Model

Dictionaries

Dictionaries allow us to reuse values from previous transformations, not only between different jobs, but also in the same execution. This allows us to keep consistency in the resulting dataset, a given input will always produce the same output value.

Dictionaries are common to all taps within the same project. Therefore, we will be able to transform data consistently across multiple databases.

When running or editing a rule, the dictionary usage options will show up in the configuration right panel.

How to use

Depending on the criteria we choose, we will obtain different results depending on the dictionary configuration we set. These are the available ones:

Dictionary Modes

There are several modes that control how dictionary values are reused:

Dictionary Modes Summary

The following table summarizes all available dictionary modes, when to use them, and links to their detailed explanations:

ModeDescriptionWhen to UseLink
FieldSame entity and field will be transformed in the same wayWhen you need different transformations for the same value in different fieldsField Mode
LabelFields labelled with the same label will be transformed in the same wayWhen you want consistent anonymization across related data types (default mode)Label Mode
Field NameValues with the same field name across different entities will be transformed consistentlyWhen fields with identical names should have consistent transformations regardless of labelsField Name Mode
GlobalAll values stored in the dictionary will be reused regardless of entity, field, or labelWhen you want all identical values in your project to transform consistentlyGlobal Mode
RowUses row-based scoping for transformationsWhen values within the same row should be consistent but different across rowsRow Mode
RelatedUses relationship-based scoping for transformationsWhen you want consistency across related tables according to defined relationshipsRelated Mode
User ScopeAllows you to define custom scoping for dictionary transformationsWhen you need precise control over which specific fields share transformation consistencyUser Scope Mode
DisabledDictionary is disabled - transformations will not be stored or reusedWhen you want maximum randomness and no consistency in transformationsDisabled Mode

Field Mode

Matches in the same entity and field will be transformed in the same way. Even if there are matches in other entities or fields, they will be ignored.

In Field mode, the dictionary scope is limited to the specific combination of entity and field. This means that if the same value appears in different fields or entities, it will be transformed differently each time.
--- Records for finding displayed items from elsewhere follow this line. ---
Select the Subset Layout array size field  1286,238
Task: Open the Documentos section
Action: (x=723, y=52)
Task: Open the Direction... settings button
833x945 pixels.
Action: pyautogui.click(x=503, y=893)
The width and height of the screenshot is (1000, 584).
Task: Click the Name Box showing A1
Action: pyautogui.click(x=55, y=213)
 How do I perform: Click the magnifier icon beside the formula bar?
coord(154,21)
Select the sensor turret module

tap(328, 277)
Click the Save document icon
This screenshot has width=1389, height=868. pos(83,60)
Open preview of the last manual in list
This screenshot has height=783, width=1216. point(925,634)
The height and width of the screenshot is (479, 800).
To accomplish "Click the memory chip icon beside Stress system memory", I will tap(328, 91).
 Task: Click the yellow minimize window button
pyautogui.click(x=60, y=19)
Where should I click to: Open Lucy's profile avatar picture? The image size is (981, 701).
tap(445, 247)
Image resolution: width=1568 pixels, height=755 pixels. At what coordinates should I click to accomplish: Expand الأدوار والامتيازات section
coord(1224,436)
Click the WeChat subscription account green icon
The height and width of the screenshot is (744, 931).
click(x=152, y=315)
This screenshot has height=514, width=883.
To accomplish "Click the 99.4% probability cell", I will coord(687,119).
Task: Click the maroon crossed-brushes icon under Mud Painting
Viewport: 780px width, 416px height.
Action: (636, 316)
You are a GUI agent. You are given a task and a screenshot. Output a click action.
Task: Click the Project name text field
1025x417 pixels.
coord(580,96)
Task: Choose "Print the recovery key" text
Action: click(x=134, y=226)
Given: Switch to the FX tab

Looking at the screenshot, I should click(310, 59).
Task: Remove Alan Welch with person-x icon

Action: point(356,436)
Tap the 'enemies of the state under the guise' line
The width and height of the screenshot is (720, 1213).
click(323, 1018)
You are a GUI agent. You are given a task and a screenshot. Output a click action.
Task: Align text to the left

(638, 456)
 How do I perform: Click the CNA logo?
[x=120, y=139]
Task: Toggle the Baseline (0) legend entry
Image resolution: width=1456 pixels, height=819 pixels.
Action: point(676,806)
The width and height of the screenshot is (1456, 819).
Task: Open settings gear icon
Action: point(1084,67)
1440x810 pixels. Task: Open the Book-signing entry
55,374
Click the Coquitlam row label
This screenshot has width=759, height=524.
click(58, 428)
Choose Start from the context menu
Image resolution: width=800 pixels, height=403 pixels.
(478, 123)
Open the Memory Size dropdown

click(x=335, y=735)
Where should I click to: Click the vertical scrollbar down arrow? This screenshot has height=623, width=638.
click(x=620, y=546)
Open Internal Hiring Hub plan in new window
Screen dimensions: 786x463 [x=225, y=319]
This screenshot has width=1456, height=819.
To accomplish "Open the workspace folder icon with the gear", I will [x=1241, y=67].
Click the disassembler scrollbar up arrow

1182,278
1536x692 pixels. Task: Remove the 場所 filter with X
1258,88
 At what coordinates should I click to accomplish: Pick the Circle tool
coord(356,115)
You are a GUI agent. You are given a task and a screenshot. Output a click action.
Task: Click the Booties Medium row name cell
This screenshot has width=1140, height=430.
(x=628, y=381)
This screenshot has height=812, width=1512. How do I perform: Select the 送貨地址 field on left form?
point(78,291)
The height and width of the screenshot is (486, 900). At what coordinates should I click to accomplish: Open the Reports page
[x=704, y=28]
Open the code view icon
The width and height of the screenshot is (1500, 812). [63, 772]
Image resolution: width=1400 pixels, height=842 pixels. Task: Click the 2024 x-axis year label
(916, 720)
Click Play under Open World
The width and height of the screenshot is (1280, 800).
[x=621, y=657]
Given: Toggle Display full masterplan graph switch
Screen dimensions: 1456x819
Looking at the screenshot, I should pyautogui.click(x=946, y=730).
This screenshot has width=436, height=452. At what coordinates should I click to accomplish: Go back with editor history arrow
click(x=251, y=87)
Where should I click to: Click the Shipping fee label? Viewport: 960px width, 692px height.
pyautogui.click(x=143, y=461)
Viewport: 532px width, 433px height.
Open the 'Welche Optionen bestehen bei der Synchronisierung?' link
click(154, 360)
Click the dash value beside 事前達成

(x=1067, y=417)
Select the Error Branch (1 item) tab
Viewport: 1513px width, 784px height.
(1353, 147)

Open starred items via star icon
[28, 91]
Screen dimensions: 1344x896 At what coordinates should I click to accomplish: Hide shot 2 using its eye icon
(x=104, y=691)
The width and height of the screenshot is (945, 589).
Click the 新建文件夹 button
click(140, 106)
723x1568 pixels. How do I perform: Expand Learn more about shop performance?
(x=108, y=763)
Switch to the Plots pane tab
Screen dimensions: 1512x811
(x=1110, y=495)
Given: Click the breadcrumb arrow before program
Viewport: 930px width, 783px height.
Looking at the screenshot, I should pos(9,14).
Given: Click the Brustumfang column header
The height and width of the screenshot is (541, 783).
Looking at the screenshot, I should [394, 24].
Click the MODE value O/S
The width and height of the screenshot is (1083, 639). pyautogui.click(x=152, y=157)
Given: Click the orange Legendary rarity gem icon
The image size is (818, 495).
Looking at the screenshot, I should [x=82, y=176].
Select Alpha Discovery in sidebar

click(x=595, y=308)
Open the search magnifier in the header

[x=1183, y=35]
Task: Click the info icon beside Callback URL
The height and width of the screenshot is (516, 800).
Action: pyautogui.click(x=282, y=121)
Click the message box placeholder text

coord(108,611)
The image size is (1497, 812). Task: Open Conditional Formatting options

Example: If you have a "Customers" table with a "Name" field and an "Orders" table with a "Name" field, the value "John" in Customers/Name will be transformed differently than "John" in Orders/Name.

Visual representation:

Customers Table             Orders Table
┌─────────────┐             ┌─────────────┐
│ Name        │             │ Name        │
├─────────────┤             ├─────────────┤
│ John        │ ──────────▶ │ Mark        │  (Different transformation)
└─────────────┘             └─────────────┘

┌─────────────┐             ┌─────────────┐
│ Name        │             │ Name        │
├─────────────┤             ├─────────────┤
│ John        │ ──────────▶ │ Sarah       │  (Different transformation)
└─────────────┘             └─────────────┘

In Field Mode, each entity-field combination maintains its own dictionary scope, so the same input value can produce different outputs depending on where it appears.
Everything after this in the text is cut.